There are several implications of this work. Perhaps most importantly, these studies shift focus away from G2/M arrest as a central, required cell state for the development of fibrosis and CKD, as had been concluded previously. Deletion of CG1 inhibited both G2/M arrest and fibrosis but subsequent induction of G2/M arrest did not reverse this protective phenotype, providing strong evidence that, in this context at least, proximal tubule G2/M arrest was not sufficient to drive fibrogenesis (10). Instead, proximal tubule dedifferentiation in CKD appears to be the critical profibrogenic cell state, one that is regulated by the CG1/CDK5 axis. It is likely that G2/M arrest still plays roles in CKD, perhaps acting in addition to other profibrotic pathways rather than as a necessary and sufficient state.

Another intriguing implication of Taguchi, Elias, et al. (10) that clearly needs further investigation is the suggestion that proximal tubule dedifferentiation after AKI may be fundamentally different from dedifferentiation after CKD. While both acute and chronic injuries lead to the loss of brush border and differentiation markers, which superficially resemble equivalent dedifferentiation events, neither CG1 nor CDK5 was required for successful proximal tubule repair (10). By contrast, this signaling pathway plays a critical role in driving epithelial dedifferentiation and fibrosis in CKD. Similarly, what roles, if any, do CG1 and CDK5 play in the AKI-to-CKD transition? In mild or moderate AKI, the majority of proximal tubule cells successfully proliferate and redifferentiate after injury (11), processes that this work (10) shows do not require CG1 or CDK5. But left unresolved is whether the fraction of proximal tubule cells (~5%–10%) that take on a “failed repair” or “maladaptive” cell state after AKI do so as a consequence of activation of the CG1/CDK5 pathway. It stands to reason that they may well be related, since single-nucleus RNA sequencing of AKI-to-CKD models demonstrates that this minority cell population is not arrested at G2/M. These questions also await further experimental investigation.

That profibrotic cellular dedifferentiation in CKD can be targeted therapeutically by inhibition of CDK5 not only validates the kinase as a therapeutic target in fibrosis, but also suggests that other downstream pathways could represent additional antifibrotic targets as well. The signaling pathways either upstream of CG1 or downstream of CDK5 in proximal tubules remain undefined. Mitochondrial dynamics and dysfunction are increasingly recognized to play critical roles in driving both recovery from AKI as well as the progression of CKD (12). Mitochondrial dysfunction can lead to leakage of mitochondrial DNA into the cytosol, where it activates the cytosolic cGAS-stimulator of interferon genes (STING) DNA sensing pathway that then drives proinflammatory cytokine expression and renal fibrosis (13).

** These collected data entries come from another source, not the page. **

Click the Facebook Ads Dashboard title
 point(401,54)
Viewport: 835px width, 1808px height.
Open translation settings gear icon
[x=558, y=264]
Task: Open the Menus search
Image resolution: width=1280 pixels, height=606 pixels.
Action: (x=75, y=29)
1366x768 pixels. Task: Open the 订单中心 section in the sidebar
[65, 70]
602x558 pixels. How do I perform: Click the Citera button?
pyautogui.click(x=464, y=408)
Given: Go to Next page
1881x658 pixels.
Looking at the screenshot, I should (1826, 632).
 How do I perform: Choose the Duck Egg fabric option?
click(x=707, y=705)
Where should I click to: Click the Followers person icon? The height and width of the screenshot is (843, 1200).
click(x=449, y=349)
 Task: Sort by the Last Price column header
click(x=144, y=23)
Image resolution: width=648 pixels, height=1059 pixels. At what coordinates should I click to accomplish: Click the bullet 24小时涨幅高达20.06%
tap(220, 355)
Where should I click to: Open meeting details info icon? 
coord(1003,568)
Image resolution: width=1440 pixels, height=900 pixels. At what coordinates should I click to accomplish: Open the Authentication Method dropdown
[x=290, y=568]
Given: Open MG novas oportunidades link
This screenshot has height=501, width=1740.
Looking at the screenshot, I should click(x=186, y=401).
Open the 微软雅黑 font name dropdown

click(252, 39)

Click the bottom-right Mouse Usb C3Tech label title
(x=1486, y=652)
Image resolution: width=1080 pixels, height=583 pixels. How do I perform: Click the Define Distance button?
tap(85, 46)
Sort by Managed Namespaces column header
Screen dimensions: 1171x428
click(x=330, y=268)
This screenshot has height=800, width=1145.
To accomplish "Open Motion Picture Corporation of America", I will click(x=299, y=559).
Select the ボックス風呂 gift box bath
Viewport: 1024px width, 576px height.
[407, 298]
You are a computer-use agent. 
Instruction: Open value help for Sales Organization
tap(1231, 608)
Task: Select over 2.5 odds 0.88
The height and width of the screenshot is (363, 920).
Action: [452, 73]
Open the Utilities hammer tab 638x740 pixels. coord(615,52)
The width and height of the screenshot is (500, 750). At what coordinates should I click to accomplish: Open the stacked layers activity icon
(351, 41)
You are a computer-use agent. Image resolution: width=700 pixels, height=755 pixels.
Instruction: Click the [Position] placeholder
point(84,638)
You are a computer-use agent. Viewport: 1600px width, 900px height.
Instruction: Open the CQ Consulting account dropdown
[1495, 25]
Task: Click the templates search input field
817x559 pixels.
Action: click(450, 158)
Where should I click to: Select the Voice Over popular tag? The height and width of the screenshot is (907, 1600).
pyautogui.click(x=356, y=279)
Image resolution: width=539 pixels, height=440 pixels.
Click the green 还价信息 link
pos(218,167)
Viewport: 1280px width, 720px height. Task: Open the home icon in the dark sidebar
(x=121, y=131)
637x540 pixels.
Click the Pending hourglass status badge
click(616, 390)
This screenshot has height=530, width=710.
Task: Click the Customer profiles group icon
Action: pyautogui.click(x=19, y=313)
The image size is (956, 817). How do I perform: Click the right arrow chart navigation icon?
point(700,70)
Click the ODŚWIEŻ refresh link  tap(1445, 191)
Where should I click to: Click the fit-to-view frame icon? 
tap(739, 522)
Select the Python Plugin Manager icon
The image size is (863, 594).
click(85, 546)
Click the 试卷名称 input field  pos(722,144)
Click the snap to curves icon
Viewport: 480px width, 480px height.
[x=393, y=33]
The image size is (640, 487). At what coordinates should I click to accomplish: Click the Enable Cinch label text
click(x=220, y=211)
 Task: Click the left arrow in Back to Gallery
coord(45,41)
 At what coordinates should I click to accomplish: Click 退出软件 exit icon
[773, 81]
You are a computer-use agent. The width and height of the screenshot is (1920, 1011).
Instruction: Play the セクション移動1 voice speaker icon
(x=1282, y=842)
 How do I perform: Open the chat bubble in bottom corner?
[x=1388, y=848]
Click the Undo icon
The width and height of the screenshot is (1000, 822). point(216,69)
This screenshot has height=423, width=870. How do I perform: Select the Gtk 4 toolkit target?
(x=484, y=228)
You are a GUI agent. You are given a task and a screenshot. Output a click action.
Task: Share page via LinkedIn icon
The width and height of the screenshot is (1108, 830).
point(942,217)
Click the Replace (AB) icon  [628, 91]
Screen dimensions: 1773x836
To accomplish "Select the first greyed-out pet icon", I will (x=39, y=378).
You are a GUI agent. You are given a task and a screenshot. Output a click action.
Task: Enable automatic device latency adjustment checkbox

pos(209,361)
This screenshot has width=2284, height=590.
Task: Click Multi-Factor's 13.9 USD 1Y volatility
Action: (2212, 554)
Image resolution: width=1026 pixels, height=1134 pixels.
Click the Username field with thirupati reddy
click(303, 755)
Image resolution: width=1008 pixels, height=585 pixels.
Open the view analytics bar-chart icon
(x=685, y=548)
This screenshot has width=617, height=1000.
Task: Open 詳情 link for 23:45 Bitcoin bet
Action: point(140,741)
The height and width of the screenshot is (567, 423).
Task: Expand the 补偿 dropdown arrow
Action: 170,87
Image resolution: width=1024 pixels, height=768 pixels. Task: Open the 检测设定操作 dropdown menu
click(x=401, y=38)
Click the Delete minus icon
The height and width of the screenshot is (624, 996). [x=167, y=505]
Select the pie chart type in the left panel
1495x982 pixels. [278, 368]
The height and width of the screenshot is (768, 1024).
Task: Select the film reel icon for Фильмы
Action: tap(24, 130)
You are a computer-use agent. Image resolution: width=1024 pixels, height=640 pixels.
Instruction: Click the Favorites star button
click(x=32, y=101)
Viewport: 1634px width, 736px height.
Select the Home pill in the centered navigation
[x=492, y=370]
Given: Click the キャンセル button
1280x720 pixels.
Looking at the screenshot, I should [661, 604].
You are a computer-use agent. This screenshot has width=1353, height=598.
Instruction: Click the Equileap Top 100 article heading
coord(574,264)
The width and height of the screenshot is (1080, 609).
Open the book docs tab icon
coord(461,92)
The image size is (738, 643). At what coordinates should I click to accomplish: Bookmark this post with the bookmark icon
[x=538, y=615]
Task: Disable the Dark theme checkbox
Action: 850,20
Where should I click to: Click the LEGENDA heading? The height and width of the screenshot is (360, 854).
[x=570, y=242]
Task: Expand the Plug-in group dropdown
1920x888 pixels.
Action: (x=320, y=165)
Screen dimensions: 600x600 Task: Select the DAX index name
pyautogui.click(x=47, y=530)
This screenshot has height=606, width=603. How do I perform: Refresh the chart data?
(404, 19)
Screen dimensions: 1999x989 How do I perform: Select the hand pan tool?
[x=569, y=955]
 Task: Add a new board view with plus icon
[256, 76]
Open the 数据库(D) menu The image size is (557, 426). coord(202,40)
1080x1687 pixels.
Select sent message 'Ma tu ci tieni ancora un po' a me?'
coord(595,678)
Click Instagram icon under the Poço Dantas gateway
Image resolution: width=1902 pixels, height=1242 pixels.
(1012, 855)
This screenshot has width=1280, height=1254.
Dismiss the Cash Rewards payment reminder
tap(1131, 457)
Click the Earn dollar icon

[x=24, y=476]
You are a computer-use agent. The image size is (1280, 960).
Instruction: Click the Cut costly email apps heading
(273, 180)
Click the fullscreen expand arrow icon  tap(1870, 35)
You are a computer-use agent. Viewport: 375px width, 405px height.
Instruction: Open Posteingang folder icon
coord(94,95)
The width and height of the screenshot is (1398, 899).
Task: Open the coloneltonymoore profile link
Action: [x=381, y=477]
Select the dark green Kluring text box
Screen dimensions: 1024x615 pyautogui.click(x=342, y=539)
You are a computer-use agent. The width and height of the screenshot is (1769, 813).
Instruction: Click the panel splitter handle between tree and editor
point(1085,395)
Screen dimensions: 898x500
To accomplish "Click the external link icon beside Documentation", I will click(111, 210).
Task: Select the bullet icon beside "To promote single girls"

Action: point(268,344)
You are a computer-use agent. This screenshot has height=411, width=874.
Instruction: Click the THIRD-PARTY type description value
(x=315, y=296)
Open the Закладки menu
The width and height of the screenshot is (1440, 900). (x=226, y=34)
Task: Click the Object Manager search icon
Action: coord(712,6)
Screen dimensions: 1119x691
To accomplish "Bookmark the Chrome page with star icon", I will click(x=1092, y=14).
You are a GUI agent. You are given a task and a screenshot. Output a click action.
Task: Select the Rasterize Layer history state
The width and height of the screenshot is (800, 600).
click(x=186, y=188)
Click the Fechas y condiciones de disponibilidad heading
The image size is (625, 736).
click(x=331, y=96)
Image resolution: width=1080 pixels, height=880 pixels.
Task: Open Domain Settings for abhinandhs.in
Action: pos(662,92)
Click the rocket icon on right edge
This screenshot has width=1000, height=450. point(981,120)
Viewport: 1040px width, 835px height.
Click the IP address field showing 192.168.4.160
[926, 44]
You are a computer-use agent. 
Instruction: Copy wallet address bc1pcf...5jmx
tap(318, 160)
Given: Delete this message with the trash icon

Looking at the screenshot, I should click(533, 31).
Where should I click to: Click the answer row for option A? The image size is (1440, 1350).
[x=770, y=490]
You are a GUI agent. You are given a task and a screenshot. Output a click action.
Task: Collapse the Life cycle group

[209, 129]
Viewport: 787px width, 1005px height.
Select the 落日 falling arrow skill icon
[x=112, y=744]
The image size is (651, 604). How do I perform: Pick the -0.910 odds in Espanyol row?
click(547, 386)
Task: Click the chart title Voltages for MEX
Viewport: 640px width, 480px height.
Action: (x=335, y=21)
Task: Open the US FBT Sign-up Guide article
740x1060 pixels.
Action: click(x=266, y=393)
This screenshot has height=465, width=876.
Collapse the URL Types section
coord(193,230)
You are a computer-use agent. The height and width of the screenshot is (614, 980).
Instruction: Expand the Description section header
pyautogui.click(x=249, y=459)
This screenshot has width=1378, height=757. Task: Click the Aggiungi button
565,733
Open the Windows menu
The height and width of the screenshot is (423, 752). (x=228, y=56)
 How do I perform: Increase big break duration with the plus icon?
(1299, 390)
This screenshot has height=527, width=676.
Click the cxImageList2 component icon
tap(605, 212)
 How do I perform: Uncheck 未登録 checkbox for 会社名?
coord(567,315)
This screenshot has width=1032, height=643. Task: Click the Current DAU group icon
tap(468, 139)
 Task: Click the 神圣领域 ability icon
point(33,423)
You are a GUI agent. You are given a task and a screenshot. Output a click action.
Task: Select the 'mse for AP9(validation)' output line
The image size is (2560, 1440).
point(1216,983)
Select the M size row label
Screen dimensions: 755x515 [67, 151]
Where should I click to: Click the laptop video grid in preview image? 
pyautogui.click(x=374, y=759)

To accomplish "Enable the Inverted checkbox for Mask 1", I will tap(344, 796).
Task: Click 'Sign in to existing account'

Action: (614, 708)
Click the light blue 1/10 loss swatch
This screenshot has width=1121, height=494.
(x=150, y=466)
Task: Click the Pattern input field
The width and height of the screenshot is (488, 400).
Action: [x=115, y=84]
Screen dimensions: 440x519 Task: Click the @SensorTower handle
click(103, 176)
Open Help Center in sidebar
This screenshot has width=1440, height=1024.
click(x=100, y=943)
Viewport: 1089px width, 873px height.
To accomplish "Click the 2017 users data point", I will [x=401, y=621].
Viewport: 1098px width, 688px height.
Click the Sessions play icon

In the brain, CDK5 has established roles in promoting mitochondrial fission and dysfunction and in some neuronal cell types this pathology leads to cell death (14). Given this context, it is intriguing to speculate that the CG1/CDK5 axis may link profibrotic epithelial dedifferentiation to mitochondrial dysfunction, inflammation, and fibrosis. For example, CDK5 phosphorylates the GTPase dynamin-related protein 1 (Drp1), and this phosphorylation at S616 increases Drp1 translocation to the mitochondria, accelerating fission (15, 16). Proximal tubule–specific deletion of Drp1 promotes recovery after AKI (17), suggesting that a CDK5-dependent phosphorylation of Drp1 in CKD may cause mitochondrial fission, mitochondrial dysfunction, and potentially renal inflammation and fibrosis through the STING pathway. All of these hypotheses require testing.

In summary, Taguchi, Elias, and colleagues uncouple G2/M arrest from dedifferentiation and progression of fibrosis. They implicate a CG1/CDK5 signaling axis in regulating proximal tubule dedifferentiation and fibrosis and validate these proteins as therapeutic targets in CKD (10).